- _Supplied entries_
[start]

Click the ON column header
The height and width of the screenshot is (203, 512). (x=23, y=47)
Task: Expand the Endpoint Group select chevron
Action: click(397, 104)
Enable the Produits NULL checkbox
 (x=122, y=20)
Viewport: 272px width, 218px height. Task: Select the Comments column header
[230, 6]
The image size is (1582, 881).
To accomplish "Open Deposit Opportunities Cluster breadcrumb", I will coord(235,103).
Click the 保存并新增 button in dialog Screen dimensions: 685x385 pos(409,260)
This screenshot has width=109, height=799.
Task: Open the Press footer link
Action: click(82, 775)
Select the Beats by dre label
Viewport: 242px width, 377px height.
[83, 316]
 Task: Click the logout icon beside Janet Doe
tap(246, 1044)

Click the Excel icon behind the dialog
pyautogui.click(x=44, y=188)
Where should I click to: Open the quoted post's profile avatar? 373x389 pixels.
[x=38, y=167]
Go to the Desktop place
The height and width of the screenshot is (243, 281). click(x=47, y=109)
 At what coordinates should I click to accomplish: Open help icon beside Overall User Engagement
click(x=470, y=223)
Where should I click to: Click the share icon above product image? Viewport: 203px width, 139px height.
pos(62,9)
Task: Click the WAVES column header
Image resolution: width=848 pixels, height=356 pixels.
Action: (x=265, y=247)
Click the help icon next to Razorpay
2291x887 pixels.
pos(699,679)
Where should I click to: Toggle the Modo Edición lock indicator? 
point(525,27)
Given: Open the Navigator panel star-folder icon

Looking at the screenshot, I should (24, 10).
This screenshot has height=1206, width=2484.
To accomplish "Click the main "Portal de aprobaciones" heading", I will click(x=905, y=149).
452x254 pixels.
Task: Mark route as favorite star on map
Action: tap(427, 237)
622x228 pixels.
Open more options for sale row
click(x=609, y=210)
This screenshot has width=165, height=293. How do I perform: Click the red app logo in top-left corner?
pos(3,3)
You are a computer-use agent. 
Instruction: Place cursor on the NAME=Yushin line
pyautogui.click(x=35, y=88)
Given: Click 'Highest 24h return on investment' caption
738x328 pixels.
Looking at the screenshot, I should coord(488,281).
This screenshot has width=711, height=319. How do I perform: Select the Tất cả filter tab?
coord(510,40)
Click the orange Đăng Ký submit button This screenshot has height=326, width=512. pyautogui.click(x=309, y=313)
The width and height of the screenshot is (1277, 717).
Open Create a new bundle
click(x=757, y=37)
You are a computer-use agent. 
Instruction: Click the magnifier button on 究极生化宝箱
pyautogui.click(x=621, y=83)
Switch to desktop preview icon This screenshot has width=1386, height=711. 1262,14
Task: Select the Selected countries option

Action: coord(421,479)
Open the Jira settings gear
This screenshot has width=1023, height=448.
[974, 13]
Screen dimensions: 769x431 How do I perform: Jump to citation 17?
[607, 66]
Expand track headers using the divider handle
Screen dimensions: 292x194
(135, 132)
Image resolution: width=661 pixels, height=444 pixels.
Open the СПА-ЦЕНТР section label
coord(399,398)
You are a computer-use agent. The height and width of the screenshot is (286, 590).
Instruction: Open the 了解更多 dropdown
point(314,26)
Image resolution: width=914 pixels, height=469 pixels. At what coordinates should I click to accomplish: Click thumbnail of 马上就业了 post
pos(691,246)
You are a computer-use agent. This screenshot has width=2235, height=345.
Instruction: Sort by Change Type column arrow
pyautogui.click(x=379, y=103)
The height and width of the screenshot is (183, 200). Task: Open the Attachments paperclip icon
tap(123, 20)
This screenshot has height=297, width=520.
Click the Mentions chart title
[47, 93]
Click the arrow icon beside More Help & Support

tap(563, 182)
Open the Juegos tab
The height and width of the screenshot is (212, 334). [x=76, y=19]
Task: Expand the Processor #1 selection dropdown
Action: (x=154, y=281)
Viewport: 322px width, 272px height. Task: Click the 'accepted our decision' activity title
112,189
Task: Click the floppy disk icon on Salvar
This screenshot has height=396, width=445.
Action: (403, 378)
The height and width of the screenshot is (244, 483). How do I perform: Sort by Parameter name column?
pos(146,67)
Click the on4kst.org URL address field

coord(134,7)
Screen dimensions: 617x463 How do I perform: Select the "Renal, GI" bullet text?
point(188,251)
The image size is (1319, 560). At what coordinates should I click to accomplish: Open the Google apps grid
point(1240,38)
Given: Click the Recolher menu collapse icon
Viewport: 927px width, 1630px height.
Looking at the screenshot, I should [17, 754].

[end]

- _Aim_
Reproduce all of the lines above verbatim.

- _Solution_
Click the ON column header
The height and width of the screenshot is (203, 512). (x=23, y=47)
Task: Expand the Endpoint Group select chevron
Action: click(397, 104)
Enable the Produits NULL checkbox
 (x=122, y=20)
Viewport: 272px width, 218px height. Task: Select the Comments column header
[230, 6]
The image size is (1582, 881).
To accomplish "Open Deposit Opportunities Cluster breadcrumb", I will coord(235,103).
Click the 保存并新增 button in dialog Screen dimensions: 685x385 pos(409,260)
This screenshot has width=109, height=799.
Task: Open the Press footer link
Action: click(82, 775)
Select the Beats by dre label
Viewport: 242px width, 377px height.
[83, 316]
 Task: Click the logout icon beside Janet Doe
tap(246, 1044)

Click the Excel icon behind the dialog
pyautogui.click(x=44, y=188)
Where should I click to: Open the quoted post's profile avatar? 373x389 pixels.
[x=38, y=167]
Go to the Desktop place
The height and width of the screenshot is (243, 281). click(x=47, y=109)
 At what coordinates should I click to accomplish: Open help icon beside Overall User Engagement
click(x=470, y=223)
Where should I click to: Click the share icon above product image? Viewport: 203px width, 139px height.
pos(62,9)
Task: Click the WAVES column header
Image resolution: width=848 pixels, height=356 pixels.
Action: (x=265, y=247)
Click the help icon next to Razorpay
2291x887 pixels.
pos(699,679)
Where should I click to: Toggle the Modo Edición lock indicator? 
point(525,27)
Given: Open the Navigator panel star-folder icon

Looking at the screenshot, I should (24, 10).
This screenshot has height=1206, width=2484.
To accomplish "Click the main "Portal de aprobaciones" heading", I will click(x=905, y=149).
452x254 pixels.
Task: Mark route as favorite star on map
Action: tap(427, 237)
622x228 pixels.
Open more options for sale row
click(x=609, y=210)
This screenshot has width=165, height=293. How do I perform: Click the red app logo in top-left corner?
pos(3,3)
You are a computer-use agent. 
Instruction: Place cursor on the NAME=Yushin line
pyautogui.click(x=35, y=88)
Given: Click 'Highest 24h return on investment' caption
738x328 pixels.
Looking at the screenshot, I should coord(488,281).
This screenshot has width=711, height=319. How do I perform: Select the Tất cả filter tab?
coord(510,40)
Click the orange Đăng Ký submit button This screenshot has height=326, width=512. pyautogui.click(x=309, y=313)
The width and height of the screenshot is (1277, 717).
Open Create a new bundle
click(x=757, y=37)
You are a computer-use agent. 
Instruction: Click the magnifier button on 究极生化宝箱
pyautogui.click(x=621, y=83)
Switch to desktop preview icon This screenshot has width=1386, height=711. 1262,14
Task: Select the Selected countries option

Action: coord(421,479)
Open the Jira settings gear
This screenshot has width=1023, height=448.
[974, 13]
Screen dimensions: 769x431 How do I perform: Jump to citation 17?
[607, 66]
Expand track headers using the divider handle
Screen dimensions: 292x194
(135, 132)
Image resolution: width=661 pixels, height=444 pixels.
Open the СПА-ЦЕНТР section label
coord(399,398)
You are a computer-use agent. The height and width of the screenshot is (286, 590).
Instruction: Open the 了解更多 dropdown
point(314,26)
Image resolution: width=914 pixels, height=469 pixels. At what coordinates should I click to accomplish: Click thumbnail of 马上就业了 post
pos(691,246)
You are a computer-use agent. This screenshot has width=2235, height=345.
Instruction: Sort by Change Type column arrow
pyautogui.click(x=379, y=103)
The height and width of the screenshot is (183, 200). Task: Open the Attachments paperclip icon
tap(123, 20)
This screenshot has height=297, width=520.
Click the Mentions chart title
[47, 93]
Click the arrow icon beside More Help & Support

tap(563, 182)
Open the Juegos tab
The height and width of the screenshot is (212, 334). [x=76, y=19]
Task: Expand the Processor #1 selection dropdown
Action: (x=154, y=281)
Viewport: 322px width, 272px height. Task: Click the 'accepted our decision' activity title
112,189
Task: Click the floppy disk icon on Salvar
This screenshot has height=396, width=445.
Action: (403, 378)
The height and width of the screenshot is (244, 483). How do I perform: Sort by Parameter name column?
pos(146,67)
Click the on4kst.org URL address field

coord(134,7)
Screen dimensions: 617x463 How do I perform: Select the "Renal, GI" bullet text?
point(188,251)
The image size is (1319, 560). At what coordinates should I click to accomplish: Open the Google apps grid
point(1240,38)
Given: Click the Recolher menu collapse icon
Viewport: 927px width, 1630px height.
Looking at the screenshot, I should [17, 754].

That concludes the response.